An Evening of Eco-Fiction and Literary Dialogue at Valletta Contemporary This Thursday
Valletta Contemporary will host New Words for a Changing World on Thursday, 14 May at 5:30pm, bringing together US poet and artist-in-residence Heather Bourbeau and Maltese novelist David Samuel Hudson for an evening of readings and discussion centred on eco-fiction, storytelling, and literature’s role in an era of environmental and social change.
The event will feature readings from the authors’ latest works, followed by a conversation exploring how contemporary writers respond to climate anxiety, shifting landscapes, and questions of identity and belonging through fiction and poetry.
Bourbeau is an award-winning poet and fiction writer whose work has appeared in publications including The Irish Times, The Kenyon Review, and The Stockholm Review of Literature. Her writing is held in the Special Collections archive at the James Joyce Library at University College Dublin. Her latest poetry collection, Monarch, explores overlooked histories of the American West.
Alongside her literary work, Bourbeau is an Associate Artist with the French think tank Pro(to)topia and has collaborated with several United Nations agencies, including the UN peacekeeping mission in Liberia. She is currently developing a new poetry collection and an interactive mapping project focused on protected lands in the western United States.

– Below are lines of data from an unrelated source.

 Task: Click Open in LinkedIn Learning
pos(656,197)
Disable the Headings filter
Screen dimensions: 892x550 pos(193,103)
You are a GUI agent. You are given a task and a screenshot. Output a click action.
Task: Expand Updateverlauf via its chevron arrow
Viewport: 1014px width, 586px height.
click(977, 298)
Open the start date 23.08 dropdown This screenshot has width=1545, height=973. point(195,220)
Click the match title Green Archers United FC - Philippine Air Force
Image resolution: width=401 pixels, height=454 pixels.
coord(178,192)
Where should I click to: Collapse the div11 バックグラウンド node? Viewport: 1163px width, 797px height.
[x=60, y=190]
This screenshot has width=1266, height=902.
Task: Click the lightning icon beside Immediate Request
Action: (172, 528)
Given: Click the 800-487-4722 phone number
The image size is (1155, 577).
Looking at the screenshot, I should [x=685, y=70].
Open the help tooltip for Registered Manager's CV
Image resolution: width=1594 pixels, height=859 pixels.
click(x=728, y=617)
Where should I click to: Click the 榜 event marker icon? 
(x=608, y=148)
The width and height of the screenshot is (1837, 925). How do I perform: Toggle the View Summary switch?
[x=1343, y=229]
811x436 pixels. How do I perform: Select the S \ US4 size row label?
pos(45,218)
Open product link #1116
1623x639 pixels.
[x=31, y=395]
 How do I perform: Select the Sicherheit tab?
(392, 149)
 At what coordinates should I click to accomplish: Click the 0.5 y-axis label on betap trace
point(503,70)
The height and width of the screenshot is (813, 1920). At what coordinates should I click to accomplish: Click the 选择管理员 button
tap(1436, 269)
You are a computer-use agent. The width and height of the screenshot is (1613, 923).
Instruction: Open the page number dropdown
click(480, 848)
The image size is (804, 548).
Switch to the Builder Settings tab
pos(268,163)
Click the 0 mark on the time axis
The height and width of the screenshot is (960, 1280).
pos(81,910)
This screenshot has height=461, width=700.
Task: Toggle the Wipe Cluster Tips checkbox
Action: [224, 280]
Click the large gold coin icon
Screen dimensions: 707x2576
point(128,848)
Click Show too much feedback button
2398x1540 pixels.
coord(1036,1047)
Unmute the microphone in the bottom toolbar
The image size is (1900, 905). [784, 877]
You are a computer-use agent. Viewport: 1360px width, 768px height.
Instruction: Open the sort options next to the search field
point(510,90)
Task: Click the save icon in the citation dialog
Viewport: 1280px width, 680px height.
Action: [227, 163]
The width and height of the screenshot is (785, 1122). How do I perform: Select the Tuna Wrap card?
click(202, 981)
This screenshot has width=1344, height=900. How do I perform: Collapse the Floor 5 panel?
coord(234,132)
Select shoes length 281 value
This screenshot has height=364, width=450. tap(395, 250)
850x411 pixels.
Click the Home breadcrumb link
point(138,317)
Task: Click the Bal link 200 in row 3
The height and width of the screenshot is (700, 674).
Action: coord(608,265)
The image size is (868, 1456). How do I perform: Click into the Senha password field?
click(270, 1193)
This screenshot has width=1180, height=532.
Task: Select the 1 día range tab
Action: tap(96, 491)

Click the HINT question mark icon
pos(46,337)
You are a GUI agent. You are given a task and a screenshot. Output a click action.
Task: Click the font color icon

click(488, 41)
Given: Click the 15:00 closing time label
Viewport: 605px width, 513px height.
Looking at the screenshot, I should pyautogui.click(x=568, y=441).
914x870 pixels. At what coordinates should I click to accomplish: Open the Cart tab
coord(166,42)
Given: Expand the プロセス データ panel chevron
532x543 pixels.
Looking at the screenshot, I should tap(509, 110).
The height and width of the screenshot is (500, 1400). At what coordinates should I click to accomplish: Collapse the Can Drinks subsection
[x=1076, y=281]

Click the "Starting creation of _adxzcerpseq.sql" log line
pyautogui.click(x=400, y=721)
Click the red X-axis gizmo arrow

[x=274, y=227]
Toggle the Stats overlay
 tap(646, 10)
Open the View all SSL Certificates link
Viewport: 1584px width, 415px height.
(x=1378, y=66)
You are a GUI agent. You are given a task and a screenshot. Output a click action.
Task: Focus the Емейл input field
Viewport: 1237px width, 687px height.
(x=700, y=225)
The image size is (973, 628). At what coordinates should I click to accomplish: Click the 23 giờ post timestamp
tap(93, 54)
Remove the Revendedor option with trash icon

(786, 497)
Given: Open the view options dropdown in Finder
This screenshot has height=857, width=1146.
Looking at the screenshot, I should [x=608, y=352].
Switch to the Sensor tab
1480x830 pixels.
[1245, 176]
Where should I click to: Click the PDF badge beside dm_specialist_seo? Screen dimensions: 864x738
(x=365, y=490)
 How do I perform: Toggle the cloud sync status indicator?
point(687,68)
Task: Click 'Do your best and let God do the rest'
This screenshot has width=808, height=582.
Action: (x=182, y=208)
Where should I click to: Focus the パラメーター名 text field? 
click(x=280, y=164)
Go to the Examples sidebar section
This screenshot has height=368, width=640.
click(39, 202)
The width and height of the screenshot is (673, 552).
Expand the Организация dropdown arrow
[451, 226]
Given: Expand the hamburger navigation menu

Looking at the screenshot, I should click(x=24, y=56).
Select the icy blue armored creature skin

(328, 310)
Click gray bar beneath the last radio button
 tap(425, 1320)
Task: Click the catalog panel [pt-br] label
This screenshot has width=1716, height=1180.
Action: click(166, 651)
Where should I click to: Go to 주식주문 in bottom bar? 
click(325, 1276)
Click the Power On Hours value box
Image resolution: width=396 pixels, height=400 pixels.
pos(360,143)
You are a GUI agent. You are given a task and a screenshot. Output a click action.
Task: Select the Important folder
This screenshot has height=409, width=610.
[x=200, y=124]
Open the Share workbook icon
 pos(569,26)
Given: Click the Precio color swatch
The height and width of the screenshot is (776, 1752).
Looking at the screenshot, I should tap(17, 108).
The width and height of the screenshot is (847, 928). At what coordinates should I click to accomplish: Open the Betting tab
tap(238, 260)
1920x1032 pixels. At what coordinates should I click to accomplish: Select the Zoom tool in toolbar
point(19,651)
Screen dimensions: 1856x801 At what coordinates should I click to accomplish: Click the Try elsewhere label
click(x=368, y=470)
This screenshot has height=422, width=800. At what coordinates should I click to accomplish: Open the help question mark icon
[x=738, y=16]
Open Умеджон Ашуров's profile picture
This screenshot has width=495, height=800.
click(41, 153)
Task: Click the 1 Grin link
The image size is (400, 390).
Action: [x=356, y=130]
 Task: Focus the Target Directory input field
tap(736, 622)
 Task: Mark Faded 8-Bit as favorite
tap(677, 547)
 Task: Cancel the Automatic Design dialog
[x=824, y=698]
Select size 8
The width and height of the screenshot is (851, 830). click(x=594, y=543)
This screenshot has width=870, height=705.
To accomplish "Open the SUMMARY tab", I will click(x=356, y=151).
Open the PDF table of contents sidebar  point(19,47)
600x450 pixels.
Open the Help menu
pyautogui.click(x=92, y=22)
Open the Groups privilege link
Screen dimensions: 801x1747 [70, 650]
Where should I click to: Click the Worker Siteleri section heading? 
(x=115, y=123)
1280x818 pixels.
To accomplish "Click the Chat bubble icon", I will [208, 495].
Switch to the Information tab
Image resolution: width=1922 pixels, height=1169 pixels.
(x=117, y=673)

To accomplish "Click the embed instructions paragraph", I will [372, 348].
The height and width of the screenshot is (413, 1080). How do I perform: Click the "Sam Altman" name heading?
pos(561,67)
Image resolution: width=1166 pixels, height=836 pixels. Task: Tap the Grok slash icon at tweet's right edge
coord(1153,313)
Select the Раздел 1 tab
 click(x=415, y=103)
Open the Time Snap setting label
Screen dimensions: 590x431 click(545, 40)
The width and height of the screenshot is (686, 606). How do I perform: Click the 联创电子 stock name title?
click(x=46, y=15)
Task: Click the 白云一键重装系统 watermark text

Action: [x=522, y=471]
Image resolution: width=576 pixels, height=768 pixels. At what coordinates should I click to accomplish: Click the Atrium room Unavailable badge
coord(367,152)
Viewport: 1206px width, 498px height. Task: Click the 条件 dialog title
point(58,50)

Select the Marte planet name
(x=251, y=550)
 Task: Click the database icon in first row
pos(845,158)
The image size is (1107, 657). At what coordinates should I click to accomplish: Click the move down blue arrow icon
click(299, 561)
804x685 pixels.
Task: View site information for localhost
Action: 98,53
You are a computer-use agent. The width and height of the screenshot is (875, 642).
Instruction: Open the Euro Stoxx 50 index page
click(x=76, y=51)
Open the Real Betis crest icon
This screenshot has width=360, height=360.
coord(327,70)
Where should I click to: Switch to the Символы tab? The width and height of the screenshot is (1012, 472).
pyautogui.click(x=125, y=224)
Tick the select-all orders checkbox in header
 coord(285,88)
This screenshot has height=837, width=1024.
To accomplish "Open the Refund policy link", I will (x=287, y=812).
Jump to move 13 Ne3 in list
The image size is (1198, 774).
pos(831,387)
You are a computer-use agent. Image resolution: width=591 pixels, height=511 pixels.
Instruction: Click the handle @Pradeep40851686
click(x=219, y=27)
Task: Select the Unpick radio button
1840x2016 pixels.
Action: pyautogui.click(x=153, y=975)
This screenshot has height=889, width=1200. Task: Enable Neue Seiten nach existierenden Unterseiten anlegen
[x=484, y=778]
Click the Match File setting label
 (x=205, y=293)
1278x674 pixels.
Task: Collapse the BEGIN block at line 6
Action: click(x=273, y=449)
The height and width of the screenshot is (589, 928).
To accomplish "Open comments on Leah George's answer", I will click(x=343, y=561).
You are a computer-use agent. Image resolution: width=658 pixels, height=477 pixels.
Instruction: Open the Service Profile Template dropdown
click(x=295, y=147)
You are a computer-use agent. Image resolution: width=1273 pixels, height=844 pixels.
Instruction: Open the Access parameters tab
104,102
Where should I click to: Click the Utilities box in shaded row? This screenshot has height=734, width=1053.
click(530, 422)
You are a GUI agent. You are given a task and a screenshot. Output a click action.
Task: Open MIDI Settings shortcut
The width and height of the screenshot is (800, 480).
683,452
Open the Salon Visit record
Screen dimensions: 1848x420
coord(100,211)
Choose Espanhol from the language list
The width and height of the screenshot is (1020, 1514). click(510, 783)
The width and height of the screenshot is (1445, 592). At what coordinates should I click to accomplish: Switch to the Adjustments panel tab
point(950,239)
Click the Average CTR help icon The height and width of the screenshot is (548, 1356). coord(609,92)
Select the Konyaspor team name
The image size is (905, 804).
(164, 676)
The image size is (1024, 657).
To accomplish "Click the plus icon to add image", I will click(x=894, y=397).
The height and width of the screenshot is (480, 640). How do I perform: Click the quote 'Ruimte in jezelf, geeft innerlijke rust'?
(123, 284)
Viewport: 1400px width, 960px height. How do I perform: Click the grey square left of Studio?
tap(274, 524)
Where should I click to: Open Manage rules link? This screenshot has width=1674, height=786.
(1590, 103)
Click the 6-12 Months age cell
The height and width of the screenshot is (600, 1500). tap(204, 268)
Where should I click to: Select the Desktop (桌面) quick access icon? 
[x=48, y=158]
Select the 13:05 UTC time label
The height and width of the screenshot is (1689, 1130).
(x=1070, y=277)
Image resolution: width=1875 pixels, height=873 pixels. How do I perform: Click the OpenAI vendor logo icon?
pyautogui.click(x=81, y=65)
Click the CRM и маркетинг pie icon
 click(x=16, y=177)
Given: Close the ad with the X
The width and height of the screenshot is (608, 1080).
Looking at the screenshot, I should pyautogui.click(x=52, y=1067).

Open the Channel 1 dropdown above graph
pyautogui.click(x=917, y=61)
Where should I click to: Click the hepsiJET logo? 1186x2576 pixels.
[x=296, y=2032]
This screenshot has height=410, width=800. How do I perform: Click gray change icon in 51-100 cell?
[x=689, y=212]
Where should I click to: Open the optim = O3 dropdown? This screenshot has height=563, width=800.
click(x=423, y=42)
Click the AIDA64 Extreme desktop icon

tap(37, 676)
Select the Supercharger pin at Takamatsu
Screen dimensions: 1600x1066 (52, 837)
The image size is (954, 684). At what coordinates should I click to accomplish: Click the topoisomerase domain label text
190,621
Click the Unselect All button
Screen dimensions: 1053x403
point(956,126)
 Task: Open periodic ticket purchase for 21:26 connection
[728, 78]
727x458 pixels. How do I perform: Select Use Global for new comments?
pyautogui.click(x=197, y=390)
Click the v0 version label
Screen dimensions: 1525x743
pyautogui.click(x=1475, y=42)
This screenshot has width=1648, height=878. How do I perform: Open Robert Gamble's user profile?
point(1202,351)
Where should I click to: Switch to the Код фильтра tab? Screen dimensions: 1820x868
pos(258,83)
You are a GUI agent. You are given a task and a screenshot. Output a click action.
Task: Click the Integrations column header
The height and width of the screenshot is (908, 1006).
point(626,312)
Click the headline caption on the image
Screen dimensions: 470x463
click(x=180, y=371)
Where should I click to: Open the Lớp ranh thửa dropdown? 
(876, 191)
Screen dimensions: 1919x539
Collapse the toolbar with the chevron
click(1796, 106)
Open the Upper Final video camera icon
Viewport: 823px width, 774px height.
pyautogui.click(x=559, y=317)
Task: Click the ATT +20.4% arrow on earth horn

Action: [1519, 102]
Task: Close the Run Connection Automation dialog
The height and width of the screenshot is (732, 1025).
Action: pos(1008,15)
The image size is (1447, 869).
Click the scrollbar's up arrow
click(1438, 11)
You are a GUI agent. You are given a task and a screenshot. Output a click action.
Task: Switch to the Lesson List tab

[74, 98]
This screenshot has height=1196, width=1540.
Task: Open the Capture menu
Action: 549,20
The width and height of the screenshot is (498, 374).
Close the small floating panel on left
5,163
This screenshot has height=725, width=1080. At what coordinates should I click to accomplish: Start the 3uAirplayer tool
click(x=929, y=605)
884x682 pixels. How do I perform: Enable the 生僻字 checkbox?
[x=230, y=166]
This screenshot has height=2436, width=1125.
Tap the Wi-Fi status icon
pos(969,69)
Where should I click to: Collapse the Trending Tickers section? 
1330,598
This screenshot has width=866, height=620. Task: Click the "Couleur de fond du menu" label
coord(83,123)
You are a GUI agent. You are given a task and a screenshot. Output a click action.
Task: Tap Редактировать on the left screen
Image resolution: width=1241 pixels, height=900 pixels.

Hudson is a Maltese author, journalist, editor, and lecturer in creative writing. He received Malta’s National Journalism Prize in 2018 for investigative reporting and served as a National Book Prize adjudicator in 2020. His fiction has received international recognition, winning awards in both the United Kingdom and the United States, while his work has also been featured by NPR and the Chicago Review of Books. In 2024, he published his debut novel, M.
Bourbeau is currently undertaking an artist residency at Gozo Contemporary, hosted by the Norbert Francis Attard Foundation. Established in 2001, the residency programme introduces artists and creative practitioners to Gozo as a source of inspiration within a Mediterranean context, encouraging intercultural exchange, collaboration, and professional development through residencies ranging from two weeks to three months.
New Words for a Changing World aims to offer audiences an opportunity to engage with urgent environmental themes through literature and dialogue, highlighting the ways storytelling can shape conversations around the future of communities, landscapes, and collective memory.